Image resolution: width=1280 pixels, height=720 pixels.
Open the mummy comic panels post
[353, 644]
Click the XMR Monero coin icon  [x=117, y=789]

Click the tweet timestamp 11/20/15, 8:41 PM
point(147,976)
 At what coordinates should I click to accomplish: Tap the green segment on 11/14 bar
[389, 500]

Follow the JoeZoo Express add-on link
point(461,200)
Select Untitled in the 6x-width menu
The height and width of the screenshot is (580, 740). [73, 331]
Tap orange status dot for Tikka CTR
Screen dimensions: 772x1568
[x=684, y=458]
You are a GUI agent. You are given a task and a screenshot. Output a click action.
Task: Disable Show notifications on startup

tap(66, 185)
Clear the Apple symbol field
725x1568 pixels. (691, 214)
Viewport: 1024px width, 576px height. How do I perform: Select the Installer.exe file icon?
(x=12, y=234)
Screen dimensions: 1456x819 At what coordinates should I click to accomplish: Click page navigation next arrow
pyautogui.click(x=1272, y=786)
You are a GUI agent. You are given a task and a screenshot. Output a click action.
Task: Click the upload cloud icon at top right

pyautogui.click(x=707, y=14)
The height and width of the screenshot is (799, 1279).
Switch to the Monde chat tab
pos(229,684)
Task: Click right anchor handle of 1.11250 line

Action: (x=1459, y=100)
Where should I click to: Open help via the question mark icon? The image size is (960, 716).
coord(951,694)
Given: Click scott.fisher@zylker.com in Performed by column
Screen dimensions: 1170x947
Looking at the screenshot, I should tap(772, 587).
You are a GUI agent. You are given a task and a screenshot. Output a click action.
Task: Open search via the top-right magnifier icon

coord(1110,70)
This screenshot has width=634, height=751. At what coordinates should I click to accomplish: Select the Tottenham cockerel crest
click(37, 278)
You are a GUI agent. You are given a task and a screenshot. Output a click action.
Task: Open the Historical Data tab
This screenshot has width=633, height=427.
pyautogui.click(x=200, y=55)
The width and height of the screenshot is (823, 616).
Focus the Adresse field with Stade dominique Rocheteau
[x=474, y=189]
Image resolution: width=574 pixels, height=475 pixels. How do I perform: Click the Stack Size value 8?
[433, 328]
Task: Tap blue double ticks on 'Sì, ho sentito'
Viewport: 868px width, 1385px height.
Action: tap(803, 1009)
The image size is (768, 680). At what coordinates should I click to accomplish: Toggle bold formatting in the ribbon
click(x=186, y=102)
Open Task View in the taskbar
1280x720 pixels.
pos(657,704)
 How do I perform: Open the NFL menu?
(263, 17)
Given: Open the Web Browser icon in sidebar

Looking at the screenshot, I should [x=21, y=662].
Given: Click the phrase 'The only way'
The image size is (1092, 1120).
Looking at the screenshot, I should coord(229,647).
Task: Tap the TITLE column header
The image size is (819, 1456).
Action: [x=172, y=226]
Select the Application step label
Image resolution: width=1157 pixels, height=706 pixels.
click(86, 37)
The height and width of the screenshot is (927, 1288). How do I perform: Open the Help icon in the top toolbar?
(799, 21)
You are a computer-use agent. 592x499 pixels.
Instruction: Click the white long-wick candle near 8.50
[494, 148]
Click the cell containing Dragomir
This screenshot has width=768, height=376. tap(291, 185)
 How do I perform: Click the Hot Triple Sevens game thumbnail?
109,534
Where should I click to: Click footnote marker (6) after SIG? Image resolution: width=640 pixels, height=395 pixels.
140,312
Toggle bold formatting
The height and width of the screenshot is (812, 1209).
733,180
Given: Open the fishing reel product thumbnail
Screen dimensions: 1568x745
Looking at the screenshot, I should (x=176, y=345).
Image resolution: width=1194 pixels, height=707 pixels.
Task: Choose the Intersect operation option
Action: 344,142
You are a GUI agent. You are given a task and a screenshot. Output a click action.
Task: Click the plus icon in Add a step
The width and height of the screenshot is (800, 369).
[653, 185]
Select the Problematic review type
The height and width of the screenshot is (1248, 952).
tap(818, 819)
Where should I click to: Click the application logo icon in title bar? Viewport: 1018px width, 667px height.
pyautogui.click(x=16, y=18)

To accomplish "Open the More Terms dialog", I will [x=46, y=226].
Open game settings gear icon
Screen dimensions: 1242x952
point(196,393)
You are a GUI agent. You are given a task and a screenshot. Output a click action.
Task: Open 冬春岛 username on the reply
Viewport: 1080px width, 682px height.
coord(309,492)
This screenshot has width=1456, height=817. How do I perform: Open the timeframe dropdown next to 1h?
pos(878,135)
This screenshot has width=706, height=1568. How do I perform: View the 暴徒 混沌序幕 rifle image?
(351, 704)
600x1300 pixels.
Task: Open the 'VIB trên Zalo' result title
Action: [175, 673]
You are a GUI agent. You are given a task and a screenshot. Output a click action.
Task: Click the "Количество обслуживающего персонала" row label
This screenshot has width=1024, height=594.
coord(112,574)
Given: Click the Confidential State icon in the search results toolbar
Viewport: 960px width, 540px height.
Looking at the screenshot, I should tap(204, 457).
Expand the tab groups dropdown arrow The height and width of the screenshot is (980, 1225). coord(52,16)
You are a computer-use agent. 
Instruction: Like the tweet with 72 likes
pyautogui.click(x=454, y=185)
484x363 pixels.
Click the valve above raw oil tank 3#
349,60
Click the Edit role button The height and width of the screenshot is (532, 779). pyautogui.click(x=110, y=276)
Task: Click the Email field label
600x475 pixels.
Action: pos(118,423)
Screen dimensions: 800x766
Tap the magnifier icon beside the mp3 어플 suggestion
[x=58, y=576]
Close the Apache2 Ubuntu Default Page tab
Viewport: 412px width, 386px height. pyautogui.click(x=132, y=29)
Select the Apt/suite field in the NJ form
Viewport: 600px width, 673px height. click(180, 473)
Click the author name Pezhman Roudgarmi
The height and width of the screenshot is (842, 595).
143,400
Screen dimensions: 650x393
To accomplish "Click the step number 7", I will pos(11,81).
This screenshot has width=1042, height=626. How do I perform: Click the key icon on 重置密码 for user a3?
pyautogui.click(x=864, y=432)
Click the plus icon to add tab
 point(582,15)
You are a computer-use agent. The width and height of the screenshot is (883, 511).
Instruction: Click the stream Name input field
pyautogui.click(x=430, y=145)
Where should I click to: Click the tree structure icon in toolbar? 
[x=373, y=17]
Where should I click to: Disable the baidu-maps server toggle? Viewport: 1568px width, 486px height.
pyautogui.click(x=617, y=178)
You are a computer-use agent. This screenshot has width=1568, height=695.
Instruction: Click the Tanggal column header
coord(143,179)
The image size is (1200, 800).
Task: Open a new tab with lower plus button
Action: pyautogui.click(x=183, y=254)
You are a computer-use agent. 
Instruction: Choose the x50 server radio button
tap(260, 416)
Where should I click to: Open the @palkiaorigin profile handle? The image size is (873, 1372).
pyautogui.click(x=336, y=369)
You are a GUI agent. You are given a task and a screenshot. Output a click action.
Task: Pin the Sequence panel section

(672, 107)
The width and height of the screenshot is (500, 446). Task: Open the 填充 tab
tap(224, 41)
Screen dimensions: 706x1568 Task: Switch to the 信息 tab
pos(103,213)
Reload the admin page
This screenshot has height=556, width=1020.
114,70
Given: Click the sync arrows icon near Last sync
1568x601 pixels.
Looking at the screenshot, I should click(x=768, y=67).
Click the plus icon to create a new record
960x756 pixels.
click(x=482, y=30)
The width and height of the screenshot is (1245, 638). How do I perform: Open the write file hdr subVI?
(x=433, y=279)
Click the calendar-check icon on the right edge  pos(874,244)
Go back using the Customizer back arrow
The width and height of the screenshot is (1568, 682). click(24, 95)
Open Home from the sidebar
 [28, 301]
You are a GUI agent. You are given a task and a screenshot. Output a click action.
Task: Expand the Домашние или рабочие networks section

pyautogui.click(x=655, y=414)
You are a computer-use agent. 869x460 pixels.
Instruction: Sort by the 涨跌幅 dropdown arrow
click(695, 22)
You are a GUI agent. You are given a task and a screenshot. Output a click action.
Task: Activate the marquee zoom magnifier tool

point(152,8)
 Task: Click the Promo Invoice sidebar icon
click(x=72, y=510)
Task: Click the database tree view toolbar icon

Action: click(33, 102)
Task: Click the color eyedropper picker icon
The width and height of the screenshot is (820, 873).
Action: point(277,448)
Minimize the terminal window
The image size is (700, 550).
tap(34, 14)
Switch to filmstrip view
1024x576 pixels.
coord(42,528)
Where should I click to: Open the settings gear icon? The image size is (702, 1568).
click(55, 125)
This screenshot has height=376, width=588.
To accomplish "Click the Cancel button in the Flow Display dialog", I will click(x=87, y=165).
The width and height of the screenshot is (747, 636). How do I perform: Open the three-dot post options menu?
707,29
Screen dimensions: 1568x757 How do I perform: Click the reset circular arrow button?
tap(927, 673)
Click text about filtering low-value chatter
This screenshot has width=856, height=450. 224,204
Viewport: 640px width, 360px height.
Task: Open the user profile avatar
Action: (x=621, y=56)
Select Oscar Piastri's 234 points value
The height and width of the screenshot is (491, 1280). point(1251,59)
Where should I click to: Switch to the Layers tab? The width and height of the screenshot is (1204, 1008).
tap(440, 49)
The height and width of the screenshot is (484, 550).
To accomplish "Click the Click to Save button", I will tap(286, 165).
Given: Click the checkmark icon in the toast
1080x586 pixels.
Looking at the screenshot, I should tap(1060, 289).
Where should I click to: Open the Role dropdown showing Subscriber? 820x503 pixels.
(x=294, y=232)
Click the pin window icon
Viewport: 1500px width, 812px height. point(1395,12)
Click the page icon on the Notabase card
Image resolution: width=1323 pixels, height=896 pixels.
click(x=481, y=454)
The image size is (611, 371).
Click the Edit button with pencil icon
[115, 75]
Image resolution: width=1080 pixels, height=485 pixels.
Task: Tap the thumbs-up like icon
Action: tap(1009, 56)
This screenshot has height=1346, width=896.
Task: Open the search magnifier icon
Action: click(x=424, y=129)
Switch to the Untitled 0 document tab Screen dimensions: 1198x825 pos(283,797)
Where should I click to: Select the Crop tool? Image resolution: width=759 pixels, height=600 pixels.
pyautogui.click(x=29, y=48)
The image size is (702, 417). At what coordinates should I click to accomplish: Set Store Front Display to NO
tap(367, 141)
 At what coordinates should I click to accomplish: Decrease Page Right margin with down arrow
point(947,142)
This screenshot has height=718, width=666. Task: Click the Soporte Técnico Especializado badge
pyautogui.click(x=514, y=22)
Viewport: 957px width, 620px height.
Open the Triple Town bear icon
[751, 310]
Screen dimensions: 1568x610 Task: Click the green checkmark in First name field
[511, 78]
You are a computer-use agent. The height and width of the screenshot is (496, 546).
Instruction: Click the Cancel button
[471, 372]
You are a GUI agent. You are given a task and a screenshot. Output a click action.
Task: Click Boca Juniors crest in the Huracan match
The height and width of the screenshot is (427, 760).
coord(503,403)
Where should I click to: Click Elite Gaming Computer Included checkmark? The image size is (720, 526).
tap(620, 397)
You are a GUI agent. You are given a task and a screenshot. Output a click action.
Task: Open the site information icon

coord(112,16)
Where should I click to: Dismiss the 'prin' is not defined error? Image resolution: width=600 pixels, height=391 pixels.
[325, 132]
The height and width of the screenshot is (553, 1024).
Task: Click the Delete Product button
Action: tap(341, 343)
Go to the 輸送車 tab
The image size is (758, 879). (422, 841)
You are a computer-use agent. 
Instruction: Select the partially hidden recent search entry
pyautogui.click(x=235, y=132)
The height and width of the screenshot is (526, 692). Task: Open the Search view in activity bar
**********
**What to work on:** Find "Given: Click scott.fisher@zylker.com" in the entries above and copy that whole line exactly, then each line after it through the line that contains "Given: Click the phrase 'The only way'".

**Solution for this exercise:**
Given: Click scott.fisher@zylker.com in Performed by column
Screen dimensions: 1170x947
Looking at the screenshot, I should tap(772, 587).
You are a GUI agent. You are given a task and a screenshot. Output a click action.
Task: Open search via the top-right magnifier icon

coord(1110,70)
This screenshot has width=634, height=751. At what coordinates should I click to accomplish: Select the Tottenham cockerel crest
click(37, 278)
You are a GUI agent. You are given a task and a screenshot. Output a click action.
Task: Open the Historical Data tab
This screenshot has width=633, height=427.
pyautogui.click(x=200, y=55)
The width and height of the screenshot is (823, 616).
Focus the Adresse field with Stade dominique Rocheteau
[x=474, y=189]
Image resolution: width=574 pixels, height=475 pixels. How do I perform: Click the Stack Size value 8?
[433, 328]
Task: Tap blue double ticks on 'Sì, ho sentito'
Viewport: 868px width, 1385px height.
Action: tap(803, 1009)
The image size is (768, 680). At what coordinates should I click to accomplish: Toggle bold formatting in the ribbon
click(x=186, y=102)
Open Task View in the taskbar
1280x720 pixels.
pos(657,704)
 How do I perform: Open the NFL menu?
(263, 17)
Given: Open the Web Browser icon in sidebar

Looking at the screenshot, I should [x=21, y=662].
Given: Click the phrase 'The only way'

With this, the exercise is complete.